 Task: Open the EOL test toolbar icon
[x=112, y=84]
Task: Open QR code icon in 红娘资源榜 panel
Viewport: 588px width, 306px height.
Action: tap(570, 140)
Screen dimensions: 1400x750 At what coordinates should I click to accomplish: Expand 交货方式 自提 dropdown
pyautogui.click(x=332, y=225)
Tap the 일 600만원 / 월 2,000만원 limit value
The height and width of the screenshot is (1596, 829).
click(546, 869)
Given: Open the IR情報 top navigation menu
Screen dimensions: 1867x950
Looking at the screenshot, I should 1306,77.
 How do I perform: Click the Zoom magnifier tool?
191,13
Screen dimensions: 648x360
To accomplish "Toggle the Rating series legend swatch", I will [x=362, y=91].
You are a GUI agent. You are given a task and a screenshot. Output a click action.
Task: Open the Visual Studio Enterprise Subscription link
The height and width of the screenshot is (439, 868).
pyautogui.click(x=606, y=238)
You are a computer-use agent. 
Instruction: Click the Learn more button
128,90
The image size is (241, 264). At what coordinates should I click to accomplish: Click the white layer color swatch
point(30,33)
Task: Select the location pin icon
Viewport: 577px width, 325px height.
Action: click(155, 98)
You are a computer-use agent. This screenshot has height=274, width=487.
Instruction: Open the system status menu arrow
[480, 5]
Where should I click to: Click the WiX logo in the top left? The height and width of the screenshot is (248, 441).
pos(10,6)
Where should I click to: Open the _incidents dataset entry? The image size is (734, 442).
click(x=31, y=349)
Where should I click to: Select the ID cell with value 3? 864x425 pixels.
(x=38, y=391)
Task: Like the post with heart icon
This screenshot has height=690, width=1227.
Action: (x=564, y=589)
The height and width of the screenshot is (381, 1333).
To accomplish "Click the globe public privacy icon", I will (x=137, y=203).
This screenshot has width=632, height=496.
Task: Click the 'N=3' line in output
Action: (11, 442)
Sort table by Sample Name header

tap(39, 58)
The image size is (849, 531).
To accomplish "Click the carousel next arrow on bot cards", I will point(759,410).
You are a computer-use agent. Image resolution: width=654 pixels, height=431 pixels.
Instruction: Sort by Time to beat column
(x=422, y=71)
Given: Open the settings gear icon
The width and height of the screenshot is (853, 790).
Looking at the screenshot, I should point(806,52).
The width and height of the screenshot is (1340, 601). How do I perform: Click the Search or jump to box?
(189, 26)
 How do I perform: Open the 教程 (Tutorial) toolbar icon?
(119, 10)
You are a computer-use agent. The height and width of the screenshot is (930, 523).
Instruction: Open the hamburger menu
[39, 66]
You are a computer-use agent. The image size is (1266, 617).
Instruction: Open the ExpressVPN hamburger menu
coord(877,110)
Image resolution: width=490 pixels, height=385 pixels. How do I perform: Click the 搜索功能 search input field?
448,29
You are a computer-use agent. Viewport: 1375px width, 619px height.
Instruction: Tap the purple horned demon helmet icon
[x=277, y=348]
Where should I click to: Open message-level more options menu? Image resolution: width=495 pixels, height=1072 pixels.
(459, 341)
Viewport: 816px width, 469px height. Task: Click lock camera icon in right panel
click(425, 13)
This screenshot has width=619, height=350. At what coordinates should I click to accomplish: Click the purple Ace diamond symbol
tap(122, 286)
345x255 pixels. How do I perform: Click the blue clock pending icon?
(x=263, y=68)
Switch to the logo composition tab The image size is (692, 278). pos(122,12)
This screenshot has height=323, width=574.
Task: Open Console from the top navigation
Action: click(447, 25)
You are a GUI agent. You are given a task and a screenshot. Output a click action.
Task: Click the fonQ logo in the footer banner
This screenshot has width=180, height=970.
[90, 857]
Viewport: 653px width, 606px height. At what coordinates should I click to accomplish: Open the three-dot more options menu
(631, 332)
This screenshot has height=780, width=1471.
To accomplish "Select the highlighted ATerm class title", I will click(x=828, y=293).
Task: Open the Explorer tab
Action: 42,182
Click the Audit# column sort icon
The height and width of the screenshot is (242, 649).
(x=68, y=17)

______________________________

WHAT THE TASK ASKS:
Quote exactly the first line of the data and every line after it through the one holding "Given: Open the settings gear icon".

WRITTEN ANSWER:
 Task: Open the EOL test toolbar icon
[x=112, y=84]
Task: Open QR code icon in 红娘资源榜 panel
Viewport: 588px width, 306px height.
Action: tap(570, 140)
Screen dimensions: 1400x750 At what coordinates should I click to accomplish: Expand 交货方式 自提 dropdown
pyautogui.click(x=332, y=225)
Tap the 일 600만원 / 월 2,000만원 limit value
The height and width of the screenshot is (1596, 829).
click(546, 869)
Given: Open the IR情報 top navigation menu
Screen dimensions: 1867x950
Looking at the screenshot, I should 1306,77.
 How do I perform: Click the Zoom magnifier tool?
191,13
Screen dimensions: 648x360
To accomplish "Toggle the Rating series legend swatch", I will [x=362, y=91].
You are a GUI agent. You are given a task and a screenshot. Output a click action.
Task: Open the Visual Studio Enterprise Subscription link
The height and width of the screenshot is (439, 868).
pyautogui.click(x=606, y=238)
You are a computer-use agent. 
Instruction: Click the Learn more button
128,90
The image size is (241, 264). At what coordinates should I click to accomplish: Click the white layer color swatch
point(30,33)
Task: Select the location pin icon
Viewport: 577px width, 325px height.
Action: click(155, 98)
You are a computer-use agent. This screenshot has height=274, width=487.
Instruction: Open the system status menu arrow
[480, 5]
Where should I click to: Click the WiX logo in the top left? The height and width of the screenshot is (248, 441).
pos(10,6)
Where should I click to: Open the _incidents dataset entry? The image size is (734, 442).
click(x=31, y=349)
Where should I click to: Select the ID cell with value 3? 864x425 pixels.
(x=38, y=391)
Task: Like the post with heart icon
This screenshot has height=690, width=1227.
Action: (x=564, y=589)
The height and width of the screenshot is (381, 1333).
To accomplish "Click the globe public privacy icon", I will (x=137, y=203).
This screenshot has width=632, height=496.
Task: Click the 'N=3' line in output
Action: (11, 442)
Sort table by Sample Name header

tap(39, 58)
The image size is (849, 531).
To accomplish "Click the carousel next arrow on bot cards", I will point(759,410).
You are a computer-use agent. Image resolution: width=654 pixels, height=431 pixels.
Instruction: Sort by Time to beat column
(x=422, y=71)
Given: Open the settings gear icon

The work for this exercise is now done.